With This fall traditionally bullish and liquidity tailwinds gathering, Dragosch and the Bitwise staff concluded,  

“Buyers positioned on both facet of the store-of-value debate might finally converge towards the identical consequence, renewed capital inflows into digital belongings.”

Related: Bitcoin trader calls $124K ‘pivotal’ as BTC retraces from new all-time high

Fiscal fragility fuels long-term Bitcoin upside

Bitcoin advocate Paul Tudor Jones echoed a rising view that the US fiscal panorama is now the important thing macro driver for danger belongings. With the federal deficit swelling and annual curiosity prices set to exceed $1 trillion, markets are more and more pricing in sustained financial easing, which is traditionally a tailwind for BTC.

Cointelegraph reported that as international holders retreat from US Treasurys and the greenback weakens, capital rotation towards “onerous belongings” like Bitcoin might speed up. Tudor’s comparability to the late-Nineties bull cycle, noting that whereas valuations could also be stretched, the absence of euphoria and ongoing institutional inflows counsel the rally has room to run.

In essence, fiscal fragility, dovish coverage expectations, and diminishing actual yields are converging to create an atmosphere ripe for Bitcoin’s structural development. Nevertheless, not all onchain alerts align with this narrative. 

Bitcoin researcher Axel Adler Jr. pointed out that small transaction exercise, usually pushed by retail merchants, has been steadily declining since spring 2024, at the same time as Bitcoin’s value has climbed to new highs.

This divergence between value rise and waning retail participation urged that the present advance could also be disproportionately institution-led, hinting at retail fatigue beneath the floor of Bitcoin’s bullish momentum.
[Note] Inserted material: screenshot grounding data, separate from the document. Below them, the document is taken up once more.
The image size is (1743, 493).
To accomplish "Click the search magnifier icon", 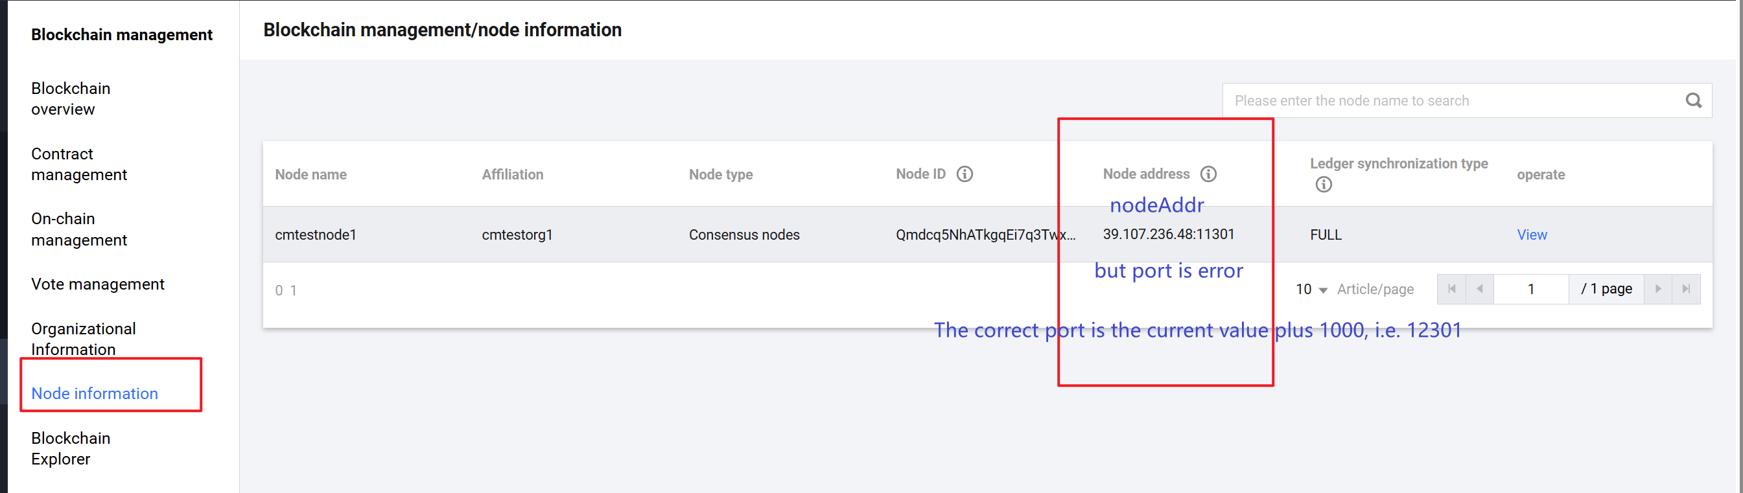I will (1693, 101).
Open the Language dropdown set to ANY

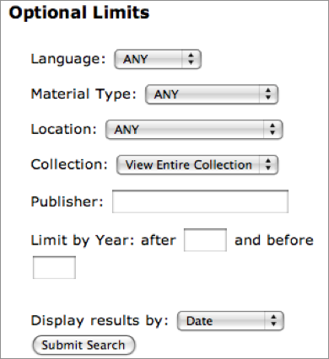point(158,59)
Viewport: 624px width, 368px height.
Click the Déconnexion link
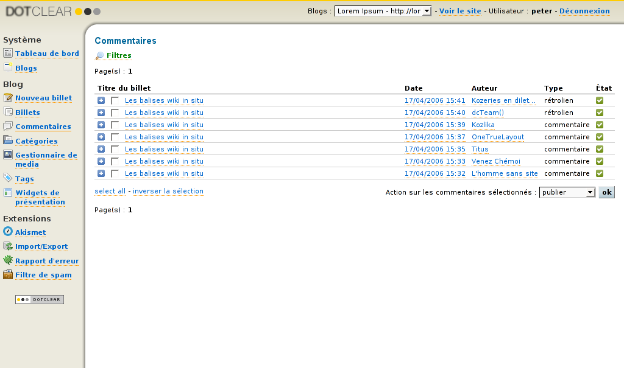pos(584,11)
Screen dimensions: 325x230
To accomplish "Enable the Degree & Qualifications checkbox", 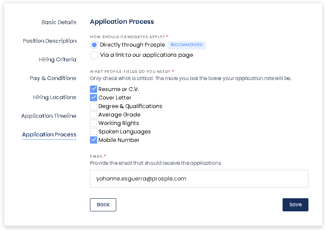I will click(x=94, y=106).
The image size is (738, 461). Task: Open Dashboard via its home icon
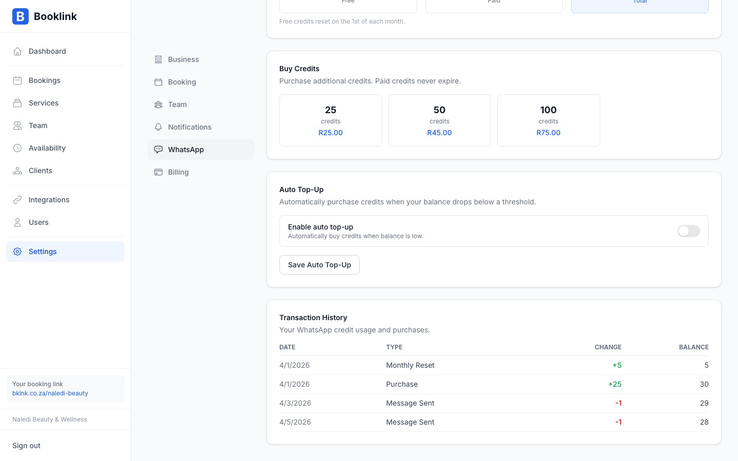point(17,51)
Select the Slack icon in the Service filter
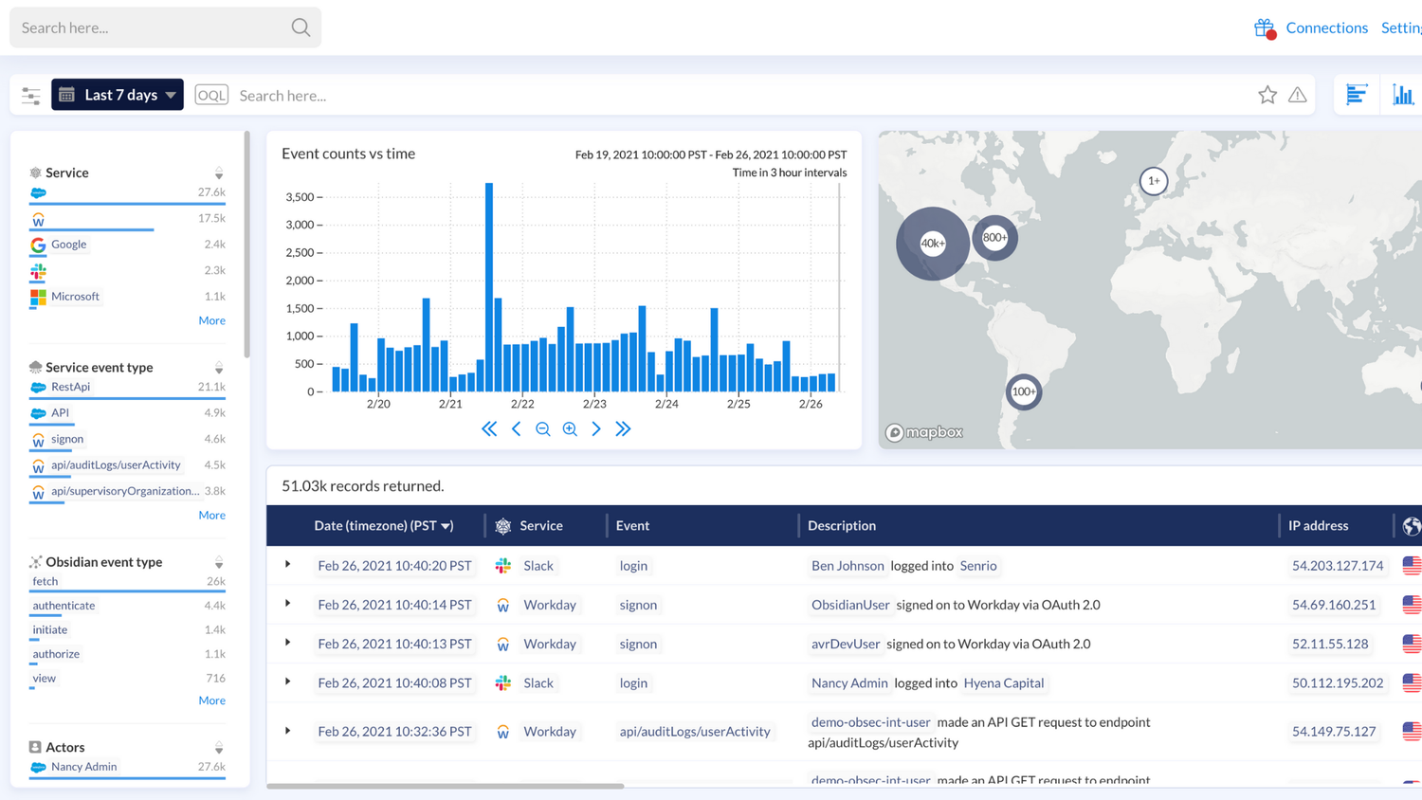The width and height of the screenshot is (1422, 800). (x=38, y=272)
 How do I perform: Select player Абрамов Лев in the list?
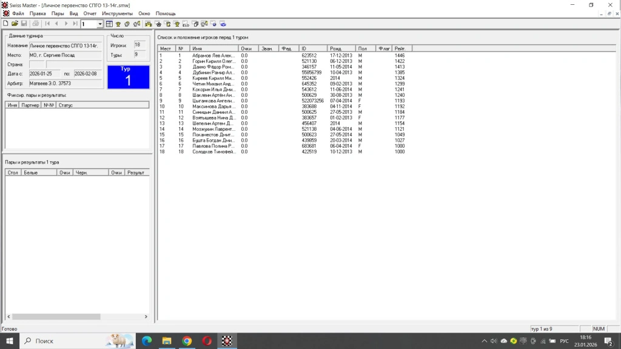coord(213,55)
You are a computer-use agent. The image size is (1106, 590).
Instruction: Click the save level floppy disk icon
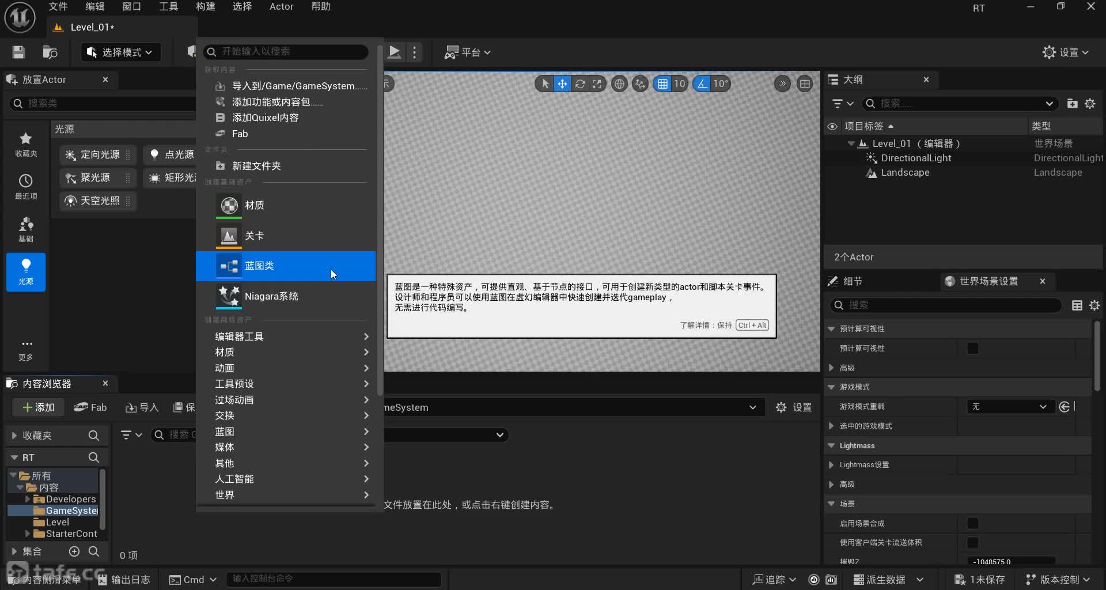[x=18, y=52]
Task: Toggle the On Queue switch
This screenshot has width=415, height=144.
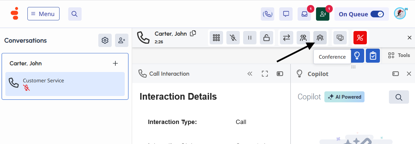Action: click(377, 14)
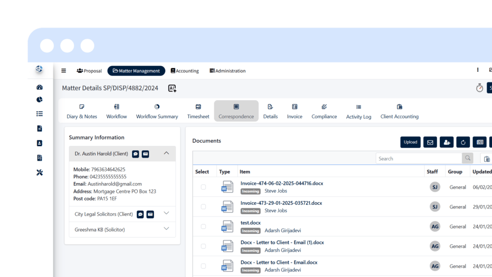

Cryptocurrencies, Dollar, Government, Bitcoin Price, Markets, Cryptocurrency Exchange, Price Analysis, Market Analysis
Bitcoin retail quantity tracker. Supply: Axel Adler Jr./X

Related: US Bitcoin ETFs post 2nd-highest inflows since launch on crypto rally

This text doesn’t include funding recommendation or suggestions. Each funding and buying and selling transfer entails danger, and readers ought to conduct their very own analysis when making a choice.